The spring constant ($$k$$) is a measure of the stiffness of the spring. According to Hooke's Law, the force exerted by a spring is directly proportional to its displacement from its equilibrium position. We can find the spring constant by dividing the force applied to the spring by the distance it stretched.

$$ \text{Spring Constant} (k) = \frac{\text{Force}}{\text{Stretch}} $$

$$ k = \frac{12.74 \mathrm{~N}}{0.096 \mathrm{~m}} \approx 132.7 \mathrm{~N/m} $$

Rounding to two significant figures, as per the input data's precision:

$$ k \approx 130 \mathrm{~N/m} $$

## Question1.b:

**step1 Calculate Period of Oscillation**

When the block oscillates, its motion is Simple Harmonic Motion (SHM). The period ($$T$$) of oscillation is the time it takes for one complete cycle of motion. For a mass-spring system, the period depends on the mass of the block and the spring constant.

$$ \text{Period} (T) = 2\pi \sqrt{\frac{\text{mass}}{ \text{spring constant}}} $$

Using the precise value of the spring constant for calculation accuracy:

$$ T = 2\pi \sqrt{\frac{1.3 \mathrm{~kg}}{132.708... \mathrm{~N/m}}} \approx 0.6229 \mathrm{~s} $$

Rounding to two significant figures:

$$ T \approx 0.62 \mathrm{~s} $$

## Question1.c:

**step1 Calculate Frequency from Period**

The frequency ($$f$$) of oscillation is the number of complete cycles that occur per unit of time. It is the reciprocal of the period.

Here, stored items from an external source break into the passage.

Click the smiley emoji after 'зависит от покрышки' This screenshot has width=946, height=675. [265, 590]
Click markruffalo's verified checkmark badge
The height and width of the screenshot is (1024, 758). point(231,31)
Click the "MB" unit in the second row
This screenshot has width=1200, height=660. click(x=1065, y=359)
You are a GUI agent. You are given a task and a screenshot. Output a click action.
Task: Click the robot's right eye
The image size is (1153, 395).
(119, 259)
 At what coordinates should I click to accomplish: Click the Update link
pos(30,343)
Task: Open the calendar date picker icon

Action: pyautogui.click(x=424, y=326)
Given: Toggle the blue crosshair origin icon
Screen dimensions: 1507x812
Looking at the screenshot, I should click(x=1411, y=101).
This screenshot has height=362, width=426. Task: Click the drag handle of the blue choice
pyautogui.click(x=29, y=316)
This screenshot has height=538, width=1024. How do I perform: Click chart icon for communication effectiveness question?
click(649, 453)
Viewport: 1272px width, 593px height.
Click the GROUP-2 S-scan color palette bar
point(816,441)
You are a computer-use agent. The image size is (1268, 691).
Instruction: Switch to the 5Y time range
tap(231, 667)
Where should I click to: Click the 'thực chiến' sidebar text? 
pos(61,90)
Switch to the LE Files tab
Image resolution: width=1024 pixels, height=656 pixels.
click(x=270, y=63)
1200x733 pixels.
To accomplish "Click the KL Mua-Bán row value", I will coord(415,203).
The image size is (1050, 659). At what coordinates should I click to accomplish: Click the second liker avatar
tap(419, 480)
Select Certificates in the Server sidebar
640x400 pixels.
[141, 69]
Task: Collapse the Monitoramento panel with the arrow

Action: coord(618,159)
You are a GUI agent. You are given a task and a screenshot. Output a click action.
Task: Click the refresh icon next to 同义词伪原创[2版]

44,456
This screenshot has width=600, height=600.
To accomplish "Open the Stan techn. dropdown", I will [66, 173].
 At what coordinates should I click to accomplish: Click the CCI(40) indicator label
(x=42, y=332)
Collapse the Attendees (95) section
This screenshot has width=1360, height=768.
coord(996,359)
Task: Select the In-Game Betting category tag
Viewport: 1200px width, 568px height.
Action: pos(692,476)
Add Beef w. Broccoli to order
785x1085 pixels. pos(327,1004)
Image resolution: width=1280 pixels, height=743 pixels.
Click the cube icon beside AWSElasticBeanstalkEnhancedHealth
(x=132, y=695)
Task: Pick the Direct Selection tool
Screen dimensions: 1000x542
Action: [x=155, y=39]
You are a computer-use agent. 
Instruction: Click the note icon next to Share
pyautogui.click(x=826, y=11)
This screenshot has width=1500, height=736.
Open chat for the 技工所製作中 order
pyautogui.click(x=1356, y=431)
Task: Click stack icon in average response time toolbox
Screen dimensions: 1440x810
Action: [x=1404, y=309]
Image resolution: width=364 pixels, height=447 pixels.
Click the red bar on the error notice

$$ \text{Frequency} (f) = \frac{1}{\text{Period}} $$

Using the precise value of the period:

$$ f = \frac{1}{0.6229... \mathrm{~s}} \approx 1.605 \mathrm{~Hz} $$

Rounding to two significant figures:

$$ f \approx 1.6 \mathrm{~Hz} $$

## Question1.d:

**step1 Determine Amplitude of Oscillation**

The amplitude ($$A$$) of Simple Harmonic Motion is the maximum displacement or distance moved by a point on a vibrating body or wave measured from its equilibrium position. In this problem, the block is displaced an additional $$5.0 \mathrm{~cm}$$ downward and released from rest. This maximum displacement from the equilibrium position is the amplitude.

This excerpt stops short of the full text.